• **ARTICLE**:

Question

Define linear transformations $$S: \mathscr{P}_{n} \rightarrow \mathscr{P}_{n}$$ and $$T: \mathscr{P}_{n} \rightarrow \mathscr{P}_{n}$$ by \$$S(p(x))=p(x+1) \text { and } T(p(x))=p^{\prime}(x)\$$Find $$(S \circ T)(p(x))$$ and $$(T \circ S)(p(x)) .$$ (Hint: Remember the Chain Rule.

Answer

**step1 Understanding the Linear Transformations**

We are given two linear transformations, S and T, that operate on a polynomial function $$p(x)$$. A linear transformation is a function that maps one vector space to another, preserving vector addition and scalar multiplication. In this case, our vector space is $$\mathscr{P}_{n}$$, the set of all polynomials of degree at most $$n$$.

The transformation S shifts the input of the polynomial. Specifically, it replaces the variable $$x$$ in the polynomial with $$(x+1)$$. So, if we have a polynomial $$p(x)$$, applying S to it gives $$p(x+1)$$.

$$S(p(x))=p(x+1)$$

The transformation T takes the derivative of the polynomial $$p(x)$$. So, if we have a polynomial $$p(x)$$, applying T to it gives its derivative, which is commonly denoted as $$p'(x)$$.

• **EXERCISE REQUIREMENTS**:
#1 Translate this sentence from the linear transformations text into Spanish: "The transformation S shifts the input of the polynomial."
#2 Reproduce the linear transformations text from "The transformation S" up to and including "denoted as $$p'(x)$$.", renaming "derivative" to "first derivative".

Extracted data entries:
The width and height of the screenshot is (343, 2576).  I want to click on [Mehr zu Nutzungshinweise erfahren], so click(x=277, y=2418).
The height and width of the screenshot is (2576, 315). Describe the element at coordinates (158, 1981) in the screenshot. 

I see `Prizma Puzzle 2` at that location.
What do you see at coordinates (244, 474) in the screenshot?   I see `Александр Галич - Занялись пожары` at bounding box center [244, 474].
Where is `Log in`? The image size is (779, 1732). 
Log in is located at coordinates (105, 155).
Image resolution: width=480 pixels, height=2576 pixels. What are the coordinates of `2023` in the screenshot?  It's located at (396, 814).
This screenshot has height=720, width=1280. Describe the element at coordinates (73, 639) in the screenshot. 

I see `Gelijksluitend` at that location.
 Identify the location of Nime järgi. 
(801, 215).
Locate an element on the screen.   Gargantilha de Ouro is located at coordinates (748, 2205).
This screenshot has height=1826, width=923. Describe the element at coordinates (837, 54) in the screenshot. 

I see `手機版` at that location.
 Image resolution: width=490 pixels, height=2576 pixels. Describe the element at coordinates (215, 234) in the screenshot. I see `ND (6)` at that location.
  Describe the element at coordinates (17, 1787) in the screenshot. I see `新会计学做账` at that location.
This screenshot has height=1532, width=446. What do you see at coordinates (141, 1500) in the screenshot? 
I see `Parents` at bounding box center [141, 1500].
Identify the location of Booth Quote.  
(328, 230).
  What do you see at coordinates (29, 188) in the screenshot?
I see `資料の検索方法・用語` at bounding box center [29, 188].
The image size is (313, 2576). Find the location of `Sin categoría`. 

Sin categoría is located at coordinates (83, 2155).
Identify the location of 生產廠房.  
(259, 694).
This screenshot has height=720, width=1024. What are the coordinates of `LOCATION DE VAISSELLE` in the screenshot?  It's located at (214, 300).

• **ANSWERS FOR THIS EXERCISE**:
#1 La transformación S desplaza la entrada del polinomio.

#2
The transformation S shifts the input of the polynomial. Specifically, it replaces the variable $$x$$ in the polynomial with $$(x+1)$$. So, if we have a polynomial $$p(x)$$, applying S to it gives $$p(x+1)$$.

$$S(p(x))=p(x+1)$$

The transformation T takes the first derivative of the polynomial $$p(x)$$. So, if we have a polynomial $$p(x)$$, applying T to it gives its first derivative, which is commonly denoted as $$p'(x)$$.